Looking at the data, count the lines where the word "bell" occurs and answer with only the number.

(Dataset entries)

======

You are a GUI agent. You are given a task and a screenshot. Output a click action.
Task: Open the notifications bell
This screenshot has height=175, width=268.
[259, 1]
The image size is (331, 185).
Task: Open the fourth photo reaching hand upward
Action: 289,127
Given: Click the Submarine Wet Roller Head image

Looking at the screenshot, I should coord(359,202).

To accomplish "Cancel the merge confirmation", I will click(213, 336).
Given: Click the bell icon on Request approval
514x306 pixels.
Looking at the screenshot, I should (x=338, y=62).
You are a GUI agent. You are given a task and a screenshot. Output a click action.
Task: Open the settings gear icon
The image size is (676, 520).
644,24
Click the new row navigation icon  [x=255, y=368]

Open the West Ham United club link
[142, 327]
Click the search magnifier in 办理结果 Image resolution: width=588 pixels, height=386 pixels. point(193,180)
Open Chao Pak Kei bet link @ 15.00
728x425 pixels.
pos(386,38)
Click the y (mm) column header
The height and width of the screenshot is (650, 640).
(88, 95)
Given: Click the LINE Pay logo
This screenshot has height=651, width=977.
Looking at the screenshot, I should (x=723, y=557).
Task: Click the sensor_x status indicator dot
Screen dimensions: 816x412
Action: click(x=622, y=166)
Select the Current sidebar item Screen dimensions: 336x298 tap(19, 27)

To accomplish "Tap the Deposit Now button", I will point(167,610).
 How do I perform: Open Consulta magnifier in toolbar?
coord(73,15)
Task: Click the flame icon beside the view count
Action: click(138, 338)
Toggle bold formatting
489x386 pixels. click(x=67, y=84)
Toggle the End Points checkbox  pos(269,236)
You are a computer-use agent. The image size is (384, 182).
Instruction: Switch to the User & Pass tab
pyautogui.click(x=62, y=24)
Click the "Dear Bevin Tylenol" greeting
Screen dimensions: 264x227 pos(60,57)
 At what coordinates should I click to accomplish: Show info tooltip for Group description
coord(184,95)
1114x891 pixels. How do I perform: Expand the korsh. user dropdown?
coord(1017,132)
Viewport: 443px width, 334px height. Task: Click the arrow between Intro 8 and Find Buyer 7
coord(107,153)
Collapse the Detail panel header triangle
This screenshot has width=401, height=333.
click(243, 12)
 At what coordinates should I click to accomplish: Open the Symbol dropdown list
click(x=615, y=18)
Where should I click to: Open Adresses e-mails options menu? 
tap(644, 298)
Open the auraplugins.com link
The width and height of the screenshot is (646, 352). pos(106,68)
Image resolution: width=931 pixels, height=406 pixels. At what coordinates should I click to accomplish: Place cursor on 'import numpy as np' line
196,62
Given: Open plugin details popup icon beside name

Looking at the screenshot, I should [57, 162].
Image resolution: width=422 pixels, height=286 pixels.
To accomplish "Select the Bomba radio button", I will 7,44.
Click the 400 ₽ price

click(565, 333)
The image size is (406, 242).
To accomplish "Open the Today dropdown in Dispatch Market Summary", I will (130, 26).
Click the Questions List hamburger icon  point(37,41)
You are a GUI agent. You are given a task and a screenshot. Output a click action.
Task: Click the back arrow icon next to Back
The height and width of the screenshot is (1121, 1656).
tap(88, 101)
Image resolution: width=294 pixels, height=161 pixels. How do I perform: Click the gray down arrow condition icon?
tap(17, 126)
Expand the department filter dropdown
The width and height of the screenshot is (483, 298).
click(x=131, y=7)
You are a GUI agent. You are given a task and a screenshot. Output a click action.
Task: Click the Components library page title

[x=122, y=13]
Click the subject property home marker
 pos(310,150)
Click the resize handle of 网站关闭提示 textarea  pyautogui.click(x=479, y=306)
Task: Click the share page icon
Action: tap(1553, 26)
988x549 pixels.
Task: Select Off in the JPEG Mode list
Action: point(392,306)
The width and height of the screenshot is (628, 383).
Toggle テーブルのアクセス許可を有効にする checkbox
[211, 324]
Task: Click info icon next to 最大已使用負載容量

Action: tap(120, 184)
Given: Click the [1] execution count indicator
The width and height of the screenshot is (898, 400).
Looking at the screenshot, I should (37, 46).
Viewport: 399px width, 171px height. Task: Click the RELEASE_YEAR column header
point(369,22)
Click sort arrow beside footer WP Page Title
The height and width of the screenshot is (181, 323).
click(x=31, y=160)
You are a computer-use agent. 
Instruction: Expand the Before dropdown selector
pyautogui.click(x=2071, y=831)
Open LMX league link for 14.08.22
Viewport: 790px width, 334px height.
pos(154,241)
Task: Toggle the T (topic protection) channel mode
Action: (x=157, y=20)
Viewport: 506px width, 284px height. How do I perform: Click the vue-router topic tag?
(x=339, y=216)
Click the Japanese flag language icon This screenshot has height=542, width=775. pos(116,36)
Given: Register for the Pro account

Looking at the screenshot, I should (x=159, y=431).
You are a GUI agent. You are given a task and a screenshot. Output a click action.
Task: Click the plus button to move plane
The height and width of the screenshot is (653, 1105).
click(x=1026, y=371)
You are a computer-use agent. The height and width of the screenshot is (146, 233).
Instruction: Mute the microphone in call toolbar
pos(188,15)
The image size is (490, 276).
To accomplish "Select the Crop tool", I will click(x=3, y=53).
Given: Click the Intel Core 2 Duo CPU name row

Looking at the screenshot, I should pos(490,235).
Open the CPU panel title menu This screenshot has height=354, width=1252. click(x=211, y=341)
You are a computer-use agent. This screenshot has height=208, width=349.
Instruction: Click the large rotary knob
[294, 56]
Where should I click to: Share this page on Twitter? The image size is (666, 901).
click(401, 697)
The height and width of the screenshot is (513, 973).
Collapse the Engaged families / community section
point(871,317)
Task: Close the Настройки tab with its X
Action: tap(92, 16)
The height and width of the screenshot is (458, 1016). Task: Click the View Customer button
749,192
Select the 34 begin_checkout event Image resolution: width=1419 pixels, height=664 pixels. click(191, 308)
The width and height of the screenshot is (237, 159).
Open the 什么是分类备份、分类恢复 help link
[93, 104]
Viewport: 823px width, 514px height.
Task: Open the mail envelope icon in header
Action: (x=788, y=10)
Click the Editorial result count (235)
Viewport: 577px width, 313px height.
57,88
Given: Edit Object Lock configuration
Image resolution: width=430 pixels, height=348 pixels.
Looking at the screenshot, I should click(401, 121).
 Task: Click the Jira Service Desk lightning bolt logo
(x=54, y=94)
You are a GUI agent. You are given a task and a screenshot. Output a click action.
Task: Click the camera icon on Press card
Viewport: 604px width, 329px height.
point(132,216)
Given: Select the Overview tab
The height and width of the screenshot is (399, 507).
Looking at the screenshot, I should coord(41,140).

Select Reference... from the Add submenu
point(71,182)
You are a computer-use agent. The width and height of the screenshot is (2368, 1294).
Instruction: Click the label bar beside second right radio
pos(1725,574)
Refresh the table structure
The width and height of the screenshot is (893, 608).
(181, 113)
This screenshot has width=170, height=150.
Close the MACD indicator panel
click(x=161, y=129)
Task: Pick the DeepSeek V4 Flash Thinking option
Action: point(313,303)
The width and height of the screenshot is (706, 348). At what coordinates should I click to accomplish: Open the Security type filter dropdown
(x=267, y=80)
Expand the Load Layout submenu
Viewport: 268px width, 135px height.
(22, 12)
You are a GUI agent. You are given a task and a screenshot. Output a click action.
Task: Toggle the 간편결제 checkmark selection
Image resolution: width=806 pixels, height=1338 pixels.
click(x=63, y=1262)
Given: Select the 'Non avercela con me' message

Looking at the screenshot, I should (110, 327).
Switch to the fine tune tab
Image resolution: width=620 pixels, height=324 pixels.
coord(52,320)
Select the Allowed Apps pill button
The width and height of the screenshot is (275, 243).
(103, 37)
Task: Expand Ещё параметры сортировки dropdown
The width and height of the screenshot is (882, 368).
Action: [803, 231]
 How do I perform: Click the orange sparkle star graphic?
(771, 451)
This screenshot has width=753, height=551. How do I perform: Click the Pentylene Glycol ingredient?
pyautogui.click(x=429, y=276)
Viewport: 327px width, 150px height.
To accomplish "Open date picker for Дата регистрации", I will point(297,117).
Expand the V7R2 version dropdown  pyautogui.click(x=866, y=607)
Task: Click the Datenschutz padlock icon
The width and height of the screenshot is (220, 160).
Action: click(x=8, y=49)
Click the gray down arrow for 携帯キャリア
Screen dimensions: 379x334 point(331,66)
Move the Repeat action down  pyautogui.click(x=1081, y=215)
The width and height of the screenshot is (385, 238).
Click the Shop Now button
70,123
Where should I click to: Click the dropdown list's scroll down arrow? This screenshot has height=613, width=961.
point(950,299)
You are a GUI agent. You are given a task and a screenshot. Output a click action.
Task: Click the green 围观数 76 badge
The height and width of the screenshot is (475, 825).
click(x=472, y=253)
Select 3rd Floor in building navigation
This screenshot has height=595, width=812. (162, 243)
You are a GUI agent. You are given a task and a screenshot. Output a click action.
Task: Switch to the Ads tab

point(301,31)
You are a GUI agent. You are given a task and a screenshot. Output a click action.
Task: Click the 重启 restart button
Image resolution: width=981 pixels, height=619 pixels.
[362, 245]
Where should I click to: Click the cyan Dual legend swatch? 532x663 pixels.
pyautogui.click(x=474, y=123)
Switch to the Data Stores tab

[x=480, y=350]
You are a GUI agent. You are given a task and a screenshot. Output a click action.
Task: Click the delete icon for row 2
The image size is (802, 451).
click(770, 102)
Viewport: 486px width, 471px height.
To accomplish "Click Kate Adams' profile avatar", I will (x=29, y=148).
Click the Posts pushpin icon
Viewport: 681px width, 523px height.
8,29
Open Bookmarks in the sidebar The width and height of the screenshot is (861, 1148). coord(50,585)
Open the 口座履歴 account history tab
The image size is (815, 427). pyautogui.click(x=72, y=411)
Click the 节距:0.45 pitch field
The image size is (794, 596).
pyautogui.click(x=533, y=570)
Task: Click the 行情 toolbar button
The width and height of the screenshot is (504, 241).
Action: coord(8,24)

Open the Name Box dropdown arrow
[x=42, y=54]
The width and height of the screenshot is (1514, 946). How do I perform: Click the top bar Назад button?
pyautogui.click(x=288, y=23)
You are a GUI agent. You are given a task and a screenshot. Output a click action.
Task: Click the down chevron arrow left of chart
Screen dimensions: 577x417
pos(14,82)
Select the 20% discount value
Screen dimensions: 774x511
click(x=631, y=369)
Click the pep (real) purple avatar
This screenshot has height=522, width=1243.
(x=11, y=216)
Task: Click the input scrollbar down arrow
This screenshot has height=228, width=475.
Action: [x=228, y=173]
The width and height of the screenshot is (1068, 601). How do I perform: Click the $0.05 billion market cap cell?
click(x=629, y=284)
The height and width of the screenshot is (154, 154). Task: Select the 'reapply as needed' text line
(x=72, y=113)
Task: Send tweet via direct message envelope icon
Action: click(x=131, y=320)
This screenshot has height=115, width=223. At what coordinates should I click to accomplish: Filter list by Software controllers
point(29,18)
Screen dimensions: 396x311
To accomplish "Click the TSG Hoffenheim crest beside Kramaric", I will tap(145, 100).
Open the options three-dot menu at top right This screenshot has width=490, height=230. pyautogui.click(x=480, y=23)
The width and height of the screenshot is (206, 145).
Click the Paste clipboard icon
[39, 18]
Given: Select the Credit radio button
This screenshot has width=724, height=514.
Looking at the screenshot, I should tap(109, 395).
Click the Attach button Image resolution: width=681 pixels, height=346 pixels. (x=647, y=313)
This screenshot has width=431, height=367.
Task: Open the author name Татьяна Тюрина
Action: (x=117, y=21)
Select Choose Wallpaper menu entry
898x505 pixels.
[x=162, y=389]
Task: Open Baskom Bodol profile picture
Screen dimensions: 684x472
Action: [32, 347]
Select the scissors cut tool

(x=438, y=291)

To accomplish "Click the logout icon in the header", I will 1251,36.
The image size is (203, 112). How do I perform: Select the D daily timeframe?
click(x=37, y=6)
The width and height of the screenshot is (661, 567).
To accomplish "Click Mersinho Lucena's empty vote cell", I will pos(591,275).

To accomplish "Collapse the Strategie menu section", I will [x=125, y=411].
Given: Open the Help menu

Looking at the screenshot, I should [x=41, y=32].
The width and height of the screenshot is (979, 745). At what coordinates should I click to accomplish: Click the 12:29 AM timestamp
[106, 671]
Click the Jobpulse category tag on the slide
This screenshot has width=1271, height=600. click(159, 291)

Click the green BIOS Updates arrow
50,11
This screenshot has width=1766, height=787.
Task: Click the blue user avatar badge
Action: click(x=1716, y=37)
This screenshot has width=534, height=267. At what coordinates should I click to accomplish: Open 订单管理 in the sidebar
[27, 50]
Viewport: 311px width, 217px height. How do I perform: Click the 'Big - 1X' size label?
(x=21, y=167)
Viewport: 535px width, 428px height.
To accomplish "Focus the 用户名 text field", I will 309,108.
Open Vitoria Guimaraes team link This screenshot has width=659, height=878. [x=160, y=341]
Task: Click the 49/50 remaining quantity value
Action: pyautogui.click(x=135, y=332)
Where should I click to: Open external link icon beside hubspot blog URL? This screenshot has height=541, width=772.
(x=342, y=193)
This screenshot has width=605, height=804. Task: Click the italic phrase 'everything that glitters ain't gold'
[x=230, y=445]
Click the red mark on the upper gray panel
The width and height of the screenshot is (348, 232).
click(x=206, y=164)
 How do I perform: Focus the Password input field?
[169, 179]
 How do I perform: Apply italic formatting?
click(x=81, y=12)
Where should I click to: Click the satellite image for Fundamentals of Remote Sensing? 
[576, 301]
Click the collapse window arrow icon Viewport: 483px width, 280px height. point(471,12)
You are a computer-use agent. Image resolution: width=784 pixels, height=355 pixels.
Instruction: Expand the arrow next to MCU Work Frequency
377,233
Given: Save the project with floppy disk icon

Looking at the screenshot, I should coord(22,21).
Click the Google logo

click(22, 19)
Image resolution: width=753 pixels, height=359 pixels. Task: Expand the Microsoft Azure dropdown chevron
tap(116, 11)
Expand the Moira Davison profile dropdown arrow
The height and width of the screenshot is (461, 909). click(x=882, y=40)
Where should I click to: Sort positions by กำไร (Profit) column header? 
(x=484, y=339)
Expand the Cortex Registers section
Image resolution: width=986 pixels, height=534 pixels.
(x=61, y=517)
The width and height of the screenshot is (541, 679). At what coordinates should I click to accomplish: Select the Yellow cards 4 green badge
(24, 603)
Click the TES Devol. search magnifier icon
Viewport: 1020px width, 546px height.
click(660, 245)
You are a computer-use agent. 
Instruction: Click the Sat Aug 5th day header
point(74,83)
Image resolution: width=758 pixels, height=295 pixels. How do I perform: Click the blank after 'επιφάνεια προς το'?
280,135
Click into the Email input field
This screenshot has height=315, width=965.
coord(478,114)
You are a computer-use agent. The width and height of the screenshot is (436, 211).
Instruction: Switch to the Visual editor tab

======

[TASK ANSWER]: 2